__Material provided__
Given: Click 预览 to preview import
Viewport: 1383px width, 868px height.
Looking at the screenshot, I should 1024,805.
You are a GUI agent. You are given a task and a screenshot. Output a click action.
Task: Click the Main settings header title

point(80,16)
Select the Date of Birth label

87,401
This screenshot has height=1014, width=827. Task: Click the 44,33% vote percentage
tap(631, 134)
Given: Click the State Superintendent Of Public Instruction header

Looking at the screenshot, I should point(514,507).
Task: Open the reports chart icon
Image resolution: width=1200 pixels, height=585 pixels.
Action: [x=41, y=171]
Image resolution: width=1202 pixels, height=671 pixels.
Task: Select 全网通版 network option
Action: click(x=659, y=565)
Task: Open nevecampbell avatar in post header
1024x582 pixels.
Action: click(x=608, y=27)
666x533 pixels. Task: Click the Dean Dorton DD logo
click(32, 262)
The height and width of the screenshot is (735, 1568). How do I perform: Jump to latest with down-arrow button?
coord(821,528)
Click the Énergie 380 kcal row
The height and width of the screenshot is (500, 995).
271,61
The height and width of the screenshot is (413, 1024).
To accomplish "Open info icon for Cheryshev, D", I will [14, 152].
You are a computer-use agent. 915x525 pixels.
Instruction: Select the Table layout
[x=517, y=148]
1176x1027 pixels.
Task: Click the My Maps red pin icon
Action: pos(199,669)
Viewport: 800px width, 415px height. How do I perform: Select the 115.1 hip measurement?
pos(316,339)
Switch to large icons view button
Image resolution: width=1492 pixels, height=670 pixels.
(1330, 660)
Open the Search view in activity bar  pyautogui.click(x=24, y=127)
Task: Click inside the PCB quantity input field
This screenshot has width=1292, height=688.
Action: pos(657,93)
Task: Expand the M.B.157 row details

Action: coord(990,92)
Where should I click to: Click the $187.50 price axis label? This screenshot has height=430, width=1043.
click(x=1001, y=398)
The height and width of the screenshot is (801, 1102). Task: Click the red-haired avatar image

__Task item__
The answer is a portion of the data. Write out exactly the line with "Viewport: 800px width, 415px" and all lines after it.

__Solution to this task__
Viewport: 800px width, 415px height. How do I perform: Select the 115.1 hip measurement?
pos(316,339)
Switch to large icons view button
Image resolution: width=1492 pixels, height=670 pixels.
(1330, 660)
Open the Search view in activity bar  pyautogui.click(x=24, y=127)
Task: Click inside the PCB quantity input field
This screenshot has width=1292, height=688.
Action: pos(657,93)
Task: Expand the M.B.157 row details

Action: coord(990,92)
Where should I click to: Click the $187.50 price axis label? This screenshot has height=430, width=1043.
click(x=1001, y=398)
The height and width of the screenshot is (801, 1102). Task: Click the red-haired avatar image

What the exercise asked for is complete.